人新世
「人新世」という用語を提案したのは、海洋の酸性化と温暖化、そしてもっとも根本的な水準で地球上の生命のありかたを変容させてしまう、人類に由来するさまざまなプロセスを大変憂慮していたひとりの科学者でした。【原註2】 もしサイボーグ期(a cyborg term)というものが仮にあったとするなら、それが「人新世」です。さまざまに種類の異なる〔時空の〕スケールを測定し、それを知る権利を強く要求する力を持ったサイボーグ的知の装置なるものが仮にあったとするとしましょう。すると人新世は、サイボーグ的知の装置が〔時空の〕スケールを制作する実践の具体例だと言えるでしょうね。
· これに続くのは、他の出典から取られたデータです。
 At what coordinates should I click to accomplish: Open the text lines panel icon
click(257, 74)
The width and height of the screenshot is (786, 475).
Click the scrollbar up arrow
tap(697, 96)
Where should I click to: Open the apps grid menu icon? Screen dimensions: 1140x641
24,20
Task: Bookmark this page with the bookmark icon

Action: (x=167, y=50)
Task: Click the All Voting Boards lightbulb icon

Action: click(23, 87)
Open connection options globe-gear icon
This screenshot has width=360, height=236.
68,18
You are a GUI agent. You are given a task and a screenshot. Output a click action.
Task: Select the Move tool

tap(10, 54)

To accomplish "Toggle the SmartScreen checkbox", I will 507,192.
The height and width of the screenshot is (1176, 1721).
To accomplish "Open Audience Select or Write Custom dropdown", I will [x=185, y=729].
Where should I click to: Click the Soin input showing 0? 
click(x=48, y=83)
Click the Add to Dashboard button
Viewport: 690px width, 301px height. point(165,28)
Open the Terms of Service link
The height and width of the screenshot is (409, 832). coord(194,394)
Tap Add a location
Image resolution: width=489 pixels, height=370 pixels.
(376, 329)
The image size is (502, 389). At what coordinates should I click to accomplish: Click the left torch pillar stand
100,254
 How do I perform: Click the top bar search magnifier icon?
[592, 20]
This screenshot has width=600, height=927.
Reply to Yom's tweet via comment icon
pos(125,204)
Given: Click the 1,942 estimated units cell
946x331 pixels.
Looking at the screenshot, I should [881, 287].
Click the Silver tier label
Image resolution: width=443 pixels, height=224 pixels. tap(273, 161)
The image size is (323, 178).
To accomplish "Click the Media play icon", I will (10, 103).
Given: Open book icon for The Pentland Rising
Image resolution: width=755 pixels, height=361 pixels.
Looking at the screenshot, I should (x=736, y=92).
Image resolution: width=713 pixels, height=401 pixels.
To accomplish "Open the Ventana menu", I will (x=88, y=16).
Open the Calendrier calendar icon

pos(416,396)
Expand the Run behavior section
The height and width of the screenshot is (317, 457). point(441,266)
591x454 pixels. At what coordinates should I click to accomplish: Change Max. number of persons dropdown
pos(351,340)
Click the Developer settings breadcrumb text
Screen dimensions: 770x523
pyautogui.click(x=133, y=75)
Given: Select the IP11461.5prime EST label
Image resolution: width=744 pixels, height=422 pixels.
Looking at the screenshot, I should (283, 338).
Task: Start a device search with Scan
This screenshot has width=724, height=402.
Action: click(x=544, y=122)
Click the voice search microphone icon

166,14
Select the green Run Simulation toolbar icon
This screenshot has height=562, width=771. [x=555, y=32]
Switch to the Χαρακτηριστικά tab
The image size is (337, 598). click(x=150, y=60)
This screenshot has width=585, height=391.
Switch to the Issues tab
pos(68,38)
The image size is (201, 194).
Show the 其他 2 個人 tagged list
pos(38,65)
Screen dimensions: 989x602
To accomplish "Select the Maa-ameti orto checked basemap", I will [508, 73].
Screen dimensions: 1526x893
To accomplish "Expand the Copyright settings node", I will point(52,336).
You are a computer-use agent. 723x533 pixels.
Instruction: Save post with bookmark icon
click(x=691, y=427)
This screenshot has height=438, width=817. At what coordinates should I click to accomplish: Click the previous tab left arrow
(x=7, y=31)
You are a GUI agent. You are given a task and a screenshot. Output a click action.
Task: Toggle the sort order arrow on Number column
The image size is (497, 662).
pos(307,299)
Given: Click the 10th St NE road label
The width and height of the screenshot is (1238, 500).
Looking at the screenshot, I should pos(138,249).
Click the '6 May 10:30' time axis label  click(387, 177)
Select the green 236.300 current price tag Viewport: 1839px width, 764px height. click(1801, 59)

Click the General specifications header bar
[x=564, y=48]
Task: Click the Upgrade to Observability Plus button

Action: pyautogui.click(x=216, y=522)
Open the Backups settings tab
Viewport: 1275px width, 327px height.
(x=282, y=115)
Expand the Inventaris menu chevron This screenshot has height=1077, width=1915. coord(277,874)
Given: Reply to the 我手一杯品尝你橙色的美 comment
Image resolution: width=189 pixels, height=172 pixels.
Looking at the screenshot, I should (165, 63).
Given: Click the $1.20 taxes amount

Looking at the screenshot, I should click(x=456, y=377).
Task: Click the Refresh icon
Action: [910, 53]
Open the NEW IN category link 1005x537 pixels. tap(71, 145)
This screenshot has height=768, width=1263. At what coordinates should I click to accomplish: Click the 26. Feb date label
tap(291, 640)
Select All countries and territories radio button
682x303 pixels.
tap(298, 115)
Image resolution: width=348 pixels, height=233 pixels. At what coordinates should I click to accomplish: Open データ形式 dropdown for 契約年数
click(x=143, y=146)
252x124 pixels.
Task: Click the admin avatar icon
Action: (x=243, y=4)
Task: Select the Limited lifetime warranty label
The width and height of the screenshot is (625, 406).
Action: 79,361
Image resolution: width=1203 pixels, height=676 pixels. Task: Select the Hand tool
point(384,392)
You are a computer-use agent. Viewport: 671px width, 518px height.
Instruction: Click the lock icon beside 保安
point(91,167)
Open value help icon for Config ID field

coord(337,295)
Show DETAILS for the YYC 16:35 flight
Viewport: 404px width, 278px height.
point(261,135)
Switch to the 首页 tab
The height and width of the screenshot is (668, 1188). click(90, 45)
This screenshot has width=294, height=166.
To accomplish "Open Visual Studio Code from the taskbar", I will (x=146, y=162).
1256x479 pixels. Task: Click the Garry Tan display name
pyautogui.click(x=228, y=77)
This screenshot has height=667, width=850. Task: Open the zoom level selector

この用語はいくつかの点で、わたしの悩みの種でもあるんですよね。特に、男性基準の人類(the anthropos)がまたもや関心の中心になっているという点、それから黙示録を終点とする破滅の道が、ほんとに、またもや男性基準の人類の物語、「上を見上げる者」の物語であるという点ですね。この「上を見上げる」というのはanthroposの語源のひとつであり、男性=人間(man)と男性=人類(mankind)の物語の一角を占めているものです。【訳註10】 わたしたちが当事者となっているトラブルを、根本的に人間主義的なかたちで名づけるやり口の出どころはこういう物語です。